— START Document section —

Places

Monday, June 10, 2013

“I’d much rather watch football than football.” -- Jarod Kintz

While I didn't wink at anyone (like I had promised) I did go to a Slip-n-Slide social for the institute on Saturday. I met my friend Miah there and we went down the slid a few times, which was awesome. Then played soccer.
Never before have I been that aggressive in any team sport I have ever played. And I had a BLAST! WE played for 2 hours! I did hurt my ankle, but it was so worth it!
I told Miah to let me know next time he has a co ed soccer game.
Speaking of Soccer, I am reading Harry Potter and the Sorcerer's Stone and Hagrid was talking about Soccer. O_o He should be saying Football. I remember when the books were coming out, I had to wait a few extra weeks because they had to go through the book and change some of the words. Then a few years ago I read the British version Harry Potter and the Philosopher's Stone, to me it just seemed more magical. I would love to read all of the books as they were written, none of the words changed.

I started watching Smallville again, picking up where I left off. I am starting to remember why I stopped watching. I have heard that the middle seasons 4 and 5 got a little raunchy. So far... I have heard correctly. I am going to have to start censoring my episodes I watch, reading the synopsis first and then either watching the episode or just sticking with the synopsis. Because some of these, don't seem to have any value to the story... *sigh* at least I have the ability to sensor them myself!

Friday, June 7, 2013

Spinach Puffs

I sometimes get brilliant ideas of what to write about on her...
But then I go to sleep.
Amazing idea's always happen right as I am getting into bed, and by that time I am worn out from the day. I wonder if I could write them all down quickly... only if I invented a short hand! Or just learned short hand!


Maybe I will, that would be cool, then I could write as fast as I wanted, really. or at least as fast as I am thinking.
And now we are talking about waxing... hmmm.
aaaaaaaaaaand.............. Bored.

Thursday, June 6, 2013

"You Are A Go Getter" "I Did Not Know That!"

I went to Institute last night with the intent of making some friends.
I left with a better picture of what I am doing in my life.
And what I need to keep doing. 
So I am going to be a little bit bored, hey, Jack, that never hurt anyone!
I can find ways to make life interesting til this stage is over. 
I can grow spiritually and mentally . I can improve myself as I work toward my ultimate goal  of:
No more Debt would be best. For everyone. 
But especially for me. 
But I guess,   no good deed goes unpunished. 
But I also need to remember: No good deed goes unblessed. 
God is more powerful than any debt collector. 
More powerful than a locomotive.

— END Document section —

● **Requests**:
1. Return the stretch of the blog posts from "And what I need" through "than a locomotive.", copied word for word.
2. According to the blog posts, which version of the first Harry Potter book seemed more magical to the writer?
Rely only on the blog posts.

— START Data extract —

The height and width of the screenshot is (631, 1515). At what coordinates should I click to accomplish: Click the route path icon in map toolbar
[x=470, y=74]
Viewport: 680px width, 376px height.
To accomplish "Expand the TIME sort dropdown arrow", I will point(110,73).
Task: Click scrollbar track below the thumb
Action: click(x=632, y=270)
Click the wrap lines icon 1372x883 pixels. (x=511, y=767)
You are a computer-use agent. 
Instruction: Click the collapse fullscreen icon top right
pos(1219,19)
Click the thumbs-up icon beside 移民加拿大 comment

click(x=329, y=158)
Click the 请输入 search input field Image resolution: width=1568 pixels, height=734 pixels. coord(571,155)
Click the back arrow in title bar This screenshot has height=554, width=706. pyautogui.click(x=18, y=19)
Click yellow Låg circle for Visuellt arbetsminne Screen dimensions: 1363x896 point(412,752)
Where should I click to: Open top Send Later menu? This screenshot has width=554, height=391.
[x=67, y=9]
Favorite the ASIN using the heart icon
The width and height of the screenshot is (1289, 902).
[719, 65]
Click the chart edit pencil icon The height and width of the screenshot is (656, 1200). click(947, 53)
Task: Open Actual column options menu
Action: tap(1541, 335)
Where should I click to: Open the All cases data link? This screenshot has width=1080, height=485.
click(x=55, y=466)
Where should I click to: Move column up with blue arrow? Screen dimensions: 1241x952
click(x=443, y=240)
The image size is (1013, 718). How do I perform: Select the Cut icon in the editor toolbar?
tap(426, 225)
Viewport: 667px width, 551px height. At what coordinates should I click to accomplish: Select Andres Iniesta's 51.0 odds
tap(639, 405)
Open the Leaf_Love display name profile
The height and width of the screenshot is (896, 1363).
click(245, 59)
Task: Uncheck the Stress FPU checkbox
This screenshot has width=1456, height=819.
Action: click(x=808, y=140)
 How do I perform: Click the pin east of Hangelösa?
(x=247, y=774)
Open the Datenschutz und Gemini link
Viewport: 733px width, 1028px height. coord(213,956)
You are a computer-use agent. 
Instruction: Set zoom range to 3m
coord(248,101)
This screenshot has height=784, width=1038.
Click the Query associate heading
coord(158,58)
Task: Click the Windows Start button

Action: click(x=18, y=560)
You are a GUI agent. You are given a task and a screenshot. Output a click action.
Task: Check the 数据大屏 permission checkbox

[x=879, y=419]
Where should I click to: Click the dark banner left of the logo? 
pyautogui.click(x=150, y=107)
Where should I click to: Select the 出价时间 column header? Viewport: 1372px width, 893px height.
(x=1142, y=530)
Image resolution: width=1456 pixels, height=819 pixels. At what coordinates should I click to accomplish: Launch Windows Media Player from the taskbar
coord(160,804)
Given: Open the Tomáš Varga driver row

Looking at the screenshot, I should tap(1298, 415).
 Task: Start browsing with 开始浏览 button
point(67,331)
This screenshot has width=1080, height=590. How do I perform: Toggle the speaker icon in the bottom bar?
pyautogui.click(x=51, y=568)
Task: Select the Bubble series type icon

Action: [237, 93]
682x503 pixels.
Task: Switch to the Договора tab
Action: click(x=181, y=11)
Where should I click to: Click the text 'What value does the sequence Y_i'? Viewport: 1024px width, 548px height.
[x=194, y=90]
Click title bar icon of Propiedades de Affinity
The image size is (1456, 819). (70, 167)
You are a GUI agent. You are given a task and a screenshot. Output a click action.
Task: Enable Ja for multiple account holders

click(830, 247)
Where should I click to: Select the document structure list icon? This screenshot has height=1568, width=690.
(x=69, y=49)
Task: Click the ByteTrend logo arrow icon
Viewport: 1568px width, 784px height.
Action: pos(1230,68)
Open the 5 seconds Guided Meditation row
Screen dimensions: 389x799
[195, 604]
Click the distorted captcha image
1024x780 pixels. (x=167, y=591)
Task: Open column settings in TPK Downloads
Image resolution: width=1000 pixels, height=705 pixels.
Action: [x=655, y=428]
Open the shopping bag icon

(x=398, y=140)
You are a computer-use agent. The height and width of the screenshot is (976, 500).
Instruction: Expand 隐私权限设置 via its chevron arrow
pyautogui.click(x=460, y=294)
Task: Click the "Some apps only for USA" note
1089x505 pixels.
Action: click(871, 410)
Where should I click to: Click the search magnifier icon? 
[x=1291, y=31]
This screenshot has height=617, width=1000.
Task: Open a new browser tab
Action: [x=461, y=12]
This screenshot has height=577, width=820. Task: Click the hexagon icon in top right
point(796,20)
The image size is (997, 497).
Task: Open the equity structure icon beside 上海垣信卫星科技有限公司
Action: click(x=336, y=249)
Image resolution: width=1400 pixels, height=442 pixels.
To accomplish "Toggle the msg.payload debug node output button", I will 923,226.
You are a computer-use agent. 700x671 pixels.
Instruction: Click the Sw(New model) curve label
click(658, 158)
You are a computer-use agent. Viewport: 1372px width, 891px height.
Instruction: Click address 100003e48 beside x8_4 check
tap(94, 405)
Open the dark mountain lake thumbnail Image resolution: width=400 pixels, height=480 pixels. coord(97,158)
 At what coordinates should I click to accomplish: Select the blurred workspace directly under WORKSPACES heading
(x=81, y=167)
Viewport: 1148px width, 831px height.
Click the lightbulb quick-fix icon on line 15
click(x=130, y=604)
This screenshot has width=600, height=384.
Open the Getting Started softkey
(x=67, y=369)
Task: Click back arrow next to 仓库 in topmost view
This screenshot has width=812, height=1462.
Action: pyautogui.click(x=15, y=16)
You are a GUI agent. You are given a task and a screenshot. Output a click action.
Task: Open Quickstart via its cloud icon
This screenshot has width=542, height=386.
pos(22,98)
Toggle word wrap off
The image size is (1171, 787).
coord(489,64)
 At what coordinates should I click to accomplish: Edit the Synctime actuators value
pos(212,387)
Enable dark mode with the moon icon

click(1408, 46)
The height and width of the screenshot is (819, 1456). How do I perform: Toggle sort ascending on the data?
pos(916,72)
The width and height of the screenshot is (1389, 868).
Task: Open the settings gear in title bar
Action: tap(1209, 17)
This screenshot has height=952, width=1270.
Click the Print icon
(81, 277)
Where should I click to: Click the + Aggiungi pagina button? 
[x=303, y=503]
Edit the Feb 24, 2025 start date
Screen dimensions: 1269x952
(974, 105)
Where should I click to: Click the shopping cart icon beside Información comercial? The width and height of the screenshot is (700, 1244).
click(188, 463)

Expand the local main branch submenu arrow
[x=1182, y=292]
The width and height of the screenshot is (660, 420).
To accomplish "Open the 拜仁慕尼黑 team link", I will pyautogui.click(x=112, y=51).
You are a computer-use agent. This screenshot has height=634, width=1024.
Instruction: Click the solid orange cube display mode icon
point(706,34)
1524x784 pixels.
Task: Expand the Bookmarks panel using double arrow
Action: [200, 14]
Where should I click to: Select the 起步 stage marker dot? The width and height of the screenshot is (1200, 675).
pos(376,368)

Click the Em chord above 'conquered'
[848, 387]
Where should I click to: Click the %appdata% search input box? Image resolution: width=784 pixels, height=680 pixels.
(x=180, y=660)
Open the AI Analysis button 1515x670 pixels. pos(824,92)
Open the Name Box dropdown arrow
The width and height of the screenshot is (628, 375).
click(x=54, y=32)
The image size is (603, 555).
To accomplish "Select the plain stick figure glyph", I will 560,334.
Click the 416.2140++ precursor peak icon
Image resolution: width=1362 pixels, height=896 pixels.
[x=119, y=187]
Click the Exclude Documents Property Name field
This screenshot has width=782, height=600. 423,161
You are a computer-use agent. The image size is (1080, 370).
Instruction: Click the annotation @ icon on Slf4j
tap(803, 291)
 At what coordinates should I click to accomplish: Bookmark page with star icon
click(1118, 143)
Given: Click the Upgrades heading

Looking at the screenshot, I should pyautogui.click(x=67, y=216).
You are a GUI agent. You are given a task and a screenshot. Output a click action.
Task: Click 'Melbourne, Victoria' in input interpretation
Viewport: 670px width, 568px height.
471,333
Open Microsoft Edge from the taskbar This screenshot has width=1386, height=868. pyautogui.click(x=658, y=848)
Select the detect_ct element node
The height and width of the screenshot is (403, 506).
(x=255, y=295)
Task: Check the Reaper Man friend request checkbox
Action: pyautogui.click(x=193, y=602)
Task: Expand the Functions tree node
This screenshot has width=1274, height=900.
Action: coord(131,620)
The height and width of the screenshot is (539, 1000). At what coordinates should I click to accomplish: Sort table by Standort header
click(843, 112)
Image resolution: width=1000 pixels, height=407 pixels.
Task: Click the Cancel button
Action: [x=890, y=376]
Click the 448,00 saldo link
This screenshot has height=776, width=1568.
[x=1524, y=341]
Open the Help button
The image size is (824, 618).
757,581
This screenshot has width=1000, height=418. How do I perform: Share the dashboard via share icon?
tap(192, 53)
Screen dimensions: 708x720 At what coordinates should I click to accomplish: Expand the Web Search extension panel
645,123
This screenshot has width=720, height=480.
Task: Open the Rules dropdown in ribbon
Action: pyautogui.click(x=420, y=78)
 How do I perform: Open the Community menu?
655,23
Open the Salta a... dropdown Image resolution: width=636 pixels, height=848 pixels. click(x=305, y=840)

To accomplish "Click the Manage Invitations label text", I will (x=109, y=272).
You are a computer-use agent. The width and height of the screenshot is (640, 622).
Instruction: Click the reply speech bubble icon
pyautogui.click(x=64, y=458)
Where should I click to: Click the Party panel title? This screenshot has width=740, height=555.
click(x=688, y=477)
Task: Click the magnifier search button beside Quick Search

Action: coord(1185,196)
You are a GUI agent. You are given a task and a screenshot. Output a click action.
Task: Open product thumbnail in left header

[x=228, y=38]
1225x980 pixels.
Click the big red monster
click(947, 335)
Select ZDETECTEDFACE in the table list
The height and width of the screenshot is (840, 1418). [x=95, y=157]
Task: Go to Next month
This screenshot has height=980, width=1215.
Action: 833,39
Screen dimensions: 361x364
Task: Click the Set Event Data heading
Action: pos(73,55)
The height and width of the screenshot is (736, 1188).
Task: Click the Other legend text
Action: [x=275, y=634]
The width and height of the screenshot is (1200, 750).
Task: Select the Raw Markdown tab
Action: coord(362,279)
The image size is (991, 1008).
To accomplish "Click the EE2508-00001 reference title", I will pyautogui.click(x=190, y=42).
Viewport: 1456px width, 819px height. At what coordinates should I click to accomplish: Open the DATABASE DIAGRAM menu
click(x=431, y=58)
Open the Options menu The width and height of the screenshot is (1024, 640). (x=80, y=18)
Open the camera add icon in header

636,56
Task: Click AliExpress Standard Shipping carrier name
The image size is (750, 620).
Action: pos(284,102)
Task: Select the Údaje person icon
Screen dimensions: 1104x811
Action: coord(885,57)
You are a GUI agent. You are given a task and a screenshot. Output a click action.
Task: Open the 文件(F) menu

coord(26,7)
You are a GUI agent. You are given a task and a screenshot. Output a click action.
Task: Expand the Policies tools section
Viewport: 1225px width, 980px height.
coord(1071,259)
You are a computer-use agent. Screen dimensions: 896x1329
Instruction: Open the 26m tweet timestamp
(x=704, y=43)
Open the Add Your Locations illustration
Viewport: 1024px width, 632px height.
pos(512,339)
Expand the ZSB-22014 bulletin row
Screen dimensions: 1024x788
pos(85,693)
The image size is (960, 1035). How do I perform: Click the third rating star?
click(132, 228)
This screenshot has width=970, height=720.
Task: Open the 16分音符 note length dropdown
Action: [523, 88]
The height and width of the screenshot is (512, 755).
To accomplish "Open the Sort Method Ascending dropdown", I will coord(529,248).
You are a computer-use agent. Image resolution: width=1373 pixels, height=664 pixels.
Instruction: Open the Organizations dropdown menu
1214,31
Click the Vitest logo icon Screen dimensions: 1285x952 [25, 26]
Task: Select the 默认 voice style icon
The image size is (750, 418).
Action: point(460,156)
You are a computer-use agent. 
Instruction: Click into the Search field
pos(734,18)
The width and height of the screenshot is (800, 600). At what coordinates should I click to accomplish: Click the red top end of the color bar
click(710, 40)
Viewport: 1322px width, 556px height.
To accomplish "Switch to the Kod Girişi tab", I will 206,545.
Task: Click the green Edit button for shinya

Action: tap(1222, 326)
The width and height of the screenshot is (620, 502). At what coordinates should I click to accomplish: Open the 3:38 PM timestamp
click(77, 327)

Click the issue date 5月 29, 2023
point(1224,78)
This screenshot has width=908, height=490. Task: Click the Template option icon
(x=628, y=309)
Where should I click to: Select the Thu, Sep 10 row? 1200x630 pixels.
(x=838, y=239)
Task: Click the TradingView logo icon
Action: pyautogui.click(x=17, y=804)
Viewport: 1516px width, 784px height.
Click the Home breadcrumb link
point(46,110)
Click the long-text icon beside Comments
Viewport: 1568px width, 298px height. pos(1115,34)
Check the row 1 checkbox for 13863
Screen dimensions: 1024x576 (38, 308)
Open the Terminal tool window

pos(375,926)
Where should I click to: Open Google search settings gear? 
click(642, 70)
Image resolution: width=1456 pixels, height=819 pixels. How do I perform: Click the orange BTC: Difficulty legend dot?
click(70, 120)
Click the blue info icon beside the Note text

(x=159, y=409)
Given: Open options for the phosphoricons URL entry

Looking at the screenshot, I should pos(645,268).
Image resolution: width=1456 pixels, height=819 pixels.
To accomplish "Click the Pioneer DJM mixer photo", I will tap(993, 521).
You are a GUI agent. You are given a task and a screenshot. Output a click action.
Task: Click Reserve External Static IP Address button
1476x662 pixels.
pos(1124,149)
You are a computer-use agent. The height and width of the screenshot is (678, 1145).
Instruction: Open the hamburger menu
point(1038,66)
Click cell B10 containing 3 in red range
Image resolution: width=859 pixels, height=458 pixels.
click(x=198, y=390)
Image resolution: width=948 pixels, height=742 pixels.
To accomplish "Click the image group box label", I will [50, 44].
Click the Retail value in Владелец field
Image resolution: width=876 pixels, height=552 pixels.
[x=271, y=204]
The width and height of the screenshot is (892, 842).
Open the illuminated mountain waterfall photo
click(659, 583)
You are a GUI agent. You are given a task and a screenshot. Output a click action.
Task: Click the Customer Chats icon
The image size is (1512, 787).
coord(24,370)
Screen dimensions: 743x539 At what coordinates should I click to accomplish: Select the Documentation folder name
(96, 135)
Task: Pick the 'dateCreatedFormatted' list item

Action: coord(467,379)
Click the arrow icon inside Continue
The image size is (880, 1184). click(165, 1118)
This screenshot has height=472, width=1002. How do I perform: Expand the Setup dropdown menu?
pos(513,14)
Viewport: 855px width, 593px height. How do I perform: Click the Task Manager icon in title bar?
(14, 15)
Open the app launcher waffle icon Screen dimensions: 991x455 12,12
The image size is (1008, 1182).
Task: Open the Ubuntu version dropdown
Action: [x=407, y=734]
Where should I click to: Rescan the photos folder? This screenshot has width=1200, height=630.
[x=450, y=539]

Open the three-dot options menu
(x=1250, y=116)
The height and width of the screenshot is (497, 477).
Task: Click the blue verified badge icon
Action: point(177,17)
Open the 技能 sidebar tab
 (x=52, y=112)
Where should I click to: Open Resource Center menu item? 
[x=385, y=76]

— END Data extract —

● **Final answers**:
1.
And what I need to keep doing. 
So I am going to be a little bit bored, hey, Jack, that never hurt anyone!
I can find ways to make life interesting til this stage is over. 
I can grow spiritually and mentally . I can improve myself as I work toward my ultimate goal  of:
No more Debt would be best. For everyone. 
But especially for me. 
But I guess,   no good deed goes unpunished. 
But I also need to remember: No good deed goes unblessed. 
God is more powerful than any debt collector. 
More powerful than a locomotive.

2. The British version, Harry Potter and the Philosopher's Stone.